▸ Data provided:
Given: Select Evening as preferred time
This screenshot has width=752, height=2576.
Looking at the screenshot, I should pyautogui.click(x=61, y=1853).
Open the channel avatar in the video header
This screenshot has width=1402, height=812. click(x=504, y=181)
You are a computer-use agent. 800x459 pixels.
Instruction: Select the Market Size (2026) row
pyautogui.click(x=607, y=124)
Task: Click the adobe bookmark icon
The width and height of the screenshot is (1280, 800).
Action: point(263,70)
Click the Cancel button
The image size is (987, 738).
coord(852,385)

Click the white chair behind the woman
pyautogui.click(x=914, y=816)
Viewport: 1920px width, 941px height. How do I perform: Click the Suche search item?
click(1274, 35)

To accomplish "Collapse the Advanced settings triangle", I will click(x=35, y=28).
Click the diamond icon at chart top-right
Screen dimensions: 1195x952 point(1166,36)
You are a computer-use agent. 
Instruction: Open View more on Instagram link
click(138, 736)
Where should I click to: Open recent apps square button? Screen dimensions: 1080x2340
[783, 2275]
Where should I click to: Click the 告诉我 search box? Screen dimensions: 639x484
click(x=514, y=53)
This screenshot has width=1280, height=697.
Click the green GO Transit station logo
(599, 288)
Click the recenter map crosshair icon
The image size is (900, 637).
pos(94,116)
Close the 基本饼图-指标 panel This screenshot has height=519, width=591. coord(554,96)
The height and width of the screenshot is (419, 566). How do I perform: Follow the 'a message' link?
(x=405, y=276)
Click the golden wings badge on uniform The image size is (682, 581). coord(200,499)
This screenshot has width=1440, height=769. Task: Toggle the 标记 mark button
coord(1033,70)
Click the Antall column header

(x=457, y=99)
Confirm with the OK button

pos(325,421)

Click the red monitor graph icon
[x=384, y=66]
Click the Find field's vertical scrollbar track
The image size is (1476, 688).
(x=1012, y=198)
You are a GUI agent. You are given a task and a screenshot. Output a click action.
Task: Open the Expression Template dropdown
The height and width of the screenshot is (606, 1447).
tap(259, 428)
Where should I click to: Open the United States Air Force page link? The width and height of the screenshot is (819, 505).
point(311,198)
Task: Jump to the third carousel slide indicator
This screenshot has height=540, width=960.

▸ Description of the task: Go through the records above. Copy each line in which the string "agent" appears.

▸ Task answer:
You are a computer-use agent. 800x459 pixels.
You are a computer-use agent. 
You are a GUI agent. You are given a task and a screenshot. Output a click action.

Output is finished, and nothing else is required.